----- Passage to read -----

Add PeakGroupSet table class - Githubissues

Princeton-LSI-ResearchComputing / tracebase

Mouse Metabolite Tracing Data Repository for the Rabinowitz Lab

MIT License

4 stars 1 forks source link

Add PeakGroupSet table class #73

Closed lparsons closed 3 years ago

lparsons commented 3 years ago

FEATURE DESCRIPTION

Feature Inspiration

We need a way to track the provenance of imported PeakGroup data, both for error checking and later lookup. Also, there is potentially some value in the grouping of PeakGroup data provided by a single AccuCor file (data analysis session). For example, if a researcher performs a second analysis of the same MSRun data, adding new compounds to the data, we currently have no way to tell that some PeakGroups were added separately from the original PeakGroup import.

Feature Description

Add a PeakGroupSet class that tracks the filename and import time of a given AccuCor file, and associate the PeakGroups with that PeakGroupSet record.

Alternatives Considered

We had discussed tracking simply the filename, though tracking the time of import seems simple enough to add.

-----

▶ [Your tasks]
a) According to the issue, which two details of a given AccuCor file would the proposed PeakGroupSet class track?
b) Reproduce the part of the issue between "Closed lparsons closed" and "original PeakGroup import.", inclusive, word for word.
You can set the records after the issue aside; they are not needed here.

----- Entries shown -----

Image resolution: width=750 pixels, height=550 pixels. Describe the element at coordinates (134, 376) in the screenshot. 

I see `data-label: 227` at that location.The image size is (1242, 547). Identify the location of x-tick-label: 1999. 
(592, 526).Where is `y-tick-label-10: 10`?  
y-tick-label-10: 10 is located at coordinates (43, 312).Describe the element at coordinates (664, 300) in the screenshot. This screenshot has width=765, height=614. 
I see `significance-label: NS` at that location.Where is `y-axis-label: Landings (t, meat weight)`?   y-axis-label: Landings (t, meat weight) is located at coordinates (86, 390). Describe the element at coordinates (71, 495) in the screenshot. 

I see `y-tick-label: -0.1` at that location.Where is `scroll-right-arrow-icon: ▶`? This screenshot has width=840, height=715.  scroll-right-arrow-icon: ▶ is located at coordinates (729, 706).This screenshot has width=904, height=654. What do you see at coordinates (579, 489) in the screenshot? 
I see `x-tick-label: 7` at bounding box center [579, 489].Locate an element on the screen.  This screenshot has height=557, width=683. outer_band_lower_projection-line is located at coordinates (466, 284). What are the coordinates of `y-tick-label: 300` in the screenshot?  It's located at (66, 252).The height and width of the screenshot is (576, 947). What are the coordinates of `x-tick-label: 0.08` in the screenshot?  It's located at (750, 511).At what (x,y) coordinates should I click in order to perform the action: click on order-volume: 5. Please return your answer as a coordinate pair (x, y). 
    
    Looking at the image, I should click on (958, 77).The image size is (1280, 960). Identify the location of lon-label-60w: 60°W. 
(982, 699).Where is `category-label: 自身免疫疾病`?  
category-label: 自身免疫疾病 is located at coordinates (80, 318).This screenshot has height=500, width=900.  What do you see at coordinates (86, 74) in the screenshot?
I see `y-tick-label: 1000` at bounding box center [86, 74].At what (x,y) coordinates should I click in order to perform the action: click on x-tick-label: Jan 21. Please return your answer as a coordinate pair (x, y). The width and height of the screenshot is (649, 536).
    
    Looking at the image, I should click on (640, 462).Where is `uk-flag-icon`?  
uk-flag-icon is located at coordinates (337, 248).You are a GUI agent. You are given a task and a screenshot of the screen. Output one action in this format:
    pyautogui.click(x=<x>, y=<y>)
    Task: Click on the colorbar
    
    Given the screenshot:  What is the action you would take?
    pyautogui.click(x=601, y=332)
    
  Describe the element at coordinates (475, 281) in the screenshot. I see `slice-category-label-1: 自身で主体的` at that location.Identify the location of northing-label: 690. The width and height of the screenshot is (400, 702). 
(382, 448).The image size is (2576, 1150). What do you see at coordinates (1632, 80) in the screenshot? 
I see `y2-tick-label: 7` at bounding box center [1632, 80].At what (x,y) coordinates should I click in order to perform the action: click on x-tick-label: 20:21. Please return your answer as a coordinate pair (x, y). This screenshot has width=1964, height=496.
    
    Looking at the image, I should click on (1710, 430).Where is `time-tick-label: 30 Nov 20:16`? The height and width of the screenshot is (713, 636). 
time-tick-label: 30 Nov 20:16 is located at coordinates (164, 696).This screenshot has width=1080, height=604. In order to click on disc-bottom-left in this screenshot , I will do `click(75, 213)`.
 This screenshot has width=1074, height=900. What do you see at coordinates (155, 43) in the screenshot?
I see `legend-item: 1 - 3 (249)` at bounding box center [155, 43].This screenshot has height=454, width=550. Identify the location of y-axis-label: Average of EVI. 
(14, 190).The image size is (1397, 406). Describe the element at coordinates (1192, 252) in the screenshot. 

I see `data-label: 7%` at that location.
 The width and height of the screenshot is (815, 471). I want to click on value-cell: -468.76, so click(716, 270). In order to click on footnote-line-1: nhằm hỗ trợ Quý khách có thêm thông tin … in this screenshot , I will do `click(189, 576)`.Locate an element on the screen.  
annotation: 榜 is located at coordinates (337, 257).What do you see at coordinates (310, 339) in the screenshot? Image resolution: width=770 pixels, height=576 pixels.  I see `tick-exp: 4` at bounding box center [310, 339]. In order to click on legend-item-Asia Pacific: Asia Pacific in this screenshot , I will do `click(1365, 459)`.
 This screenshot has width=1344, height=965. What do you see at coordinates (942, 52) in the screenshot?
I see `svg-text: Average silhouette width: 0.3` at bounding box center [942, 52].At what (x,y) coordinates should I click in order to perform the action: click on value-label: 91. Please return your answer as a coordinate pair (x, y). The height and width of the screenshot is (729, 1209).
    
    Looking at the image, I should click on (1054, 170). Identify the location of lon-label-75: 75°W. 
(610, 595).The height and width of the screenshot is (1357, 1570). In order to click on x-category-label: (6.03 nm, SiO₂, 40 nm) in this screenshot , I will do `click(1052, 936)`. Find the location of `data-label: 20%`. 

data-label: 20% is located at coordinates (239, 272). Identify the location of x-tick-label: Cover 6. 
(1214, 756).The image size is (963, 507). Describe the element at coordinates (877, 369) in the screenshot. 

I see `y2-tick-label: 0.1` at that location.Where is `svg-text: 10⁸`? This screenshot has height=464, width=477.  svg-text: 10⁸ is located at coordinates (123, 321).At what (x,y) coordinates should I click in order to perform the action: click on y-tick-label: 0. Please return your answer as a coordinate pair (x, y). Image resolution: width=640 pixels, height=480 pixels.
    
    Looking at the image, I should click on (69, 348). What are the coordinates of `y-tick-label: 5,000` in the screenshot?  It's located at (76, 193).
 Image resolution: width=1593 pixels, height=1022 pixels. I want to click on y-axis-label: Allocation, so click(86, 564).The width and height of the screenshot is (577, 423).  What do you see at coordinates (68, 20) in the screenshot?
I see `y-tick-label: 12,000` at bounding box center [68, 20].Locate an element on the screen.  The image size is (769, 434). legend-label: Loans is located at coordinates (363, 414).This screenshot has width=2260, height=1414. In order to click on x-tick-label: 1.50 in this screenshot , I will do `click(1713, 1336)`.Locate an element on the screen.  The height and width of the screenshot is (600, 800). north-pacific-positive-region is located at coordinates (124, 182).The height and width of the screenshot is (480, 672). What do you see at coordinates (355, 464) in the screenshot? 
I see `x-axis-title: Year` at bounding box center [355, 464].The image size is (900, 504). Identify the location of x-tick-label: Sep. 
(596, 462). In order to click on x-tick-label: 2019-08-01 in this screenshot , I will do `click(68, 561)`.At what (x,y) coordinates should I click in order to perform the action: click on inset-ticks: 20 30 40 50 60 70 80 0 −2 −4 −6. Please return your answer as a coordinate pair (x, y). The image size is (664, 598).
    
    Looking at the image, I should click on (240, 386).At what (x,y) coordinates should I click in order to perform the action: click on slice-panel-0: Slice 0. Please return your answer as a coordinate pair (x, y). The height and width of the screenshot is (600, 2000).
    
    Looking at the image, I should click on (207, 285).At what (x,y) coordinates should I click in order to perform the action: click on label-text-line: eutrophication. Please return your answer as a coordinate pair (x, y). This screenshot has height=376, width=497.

-----

▶ [Solution set]
a) The filename and the import time.

b)
Closed lparsons closed 3 years ago

lparsons commented 3 years ago

FEATURE DESCRIPTION

Feature Inspiration

We need a way to track the provenance of imported PeakGroup data, both for error checking and later lookup. Also, there is potentially some value in the grouping of PeakGroup data provided by a single AccuCor file (data analysis session). For example, if a researcher performs a second analysis of the same MSRun data, adding new compounds to the data, we currently have no way to tell that some PeakGroups were added separately from the original PeakGroup import.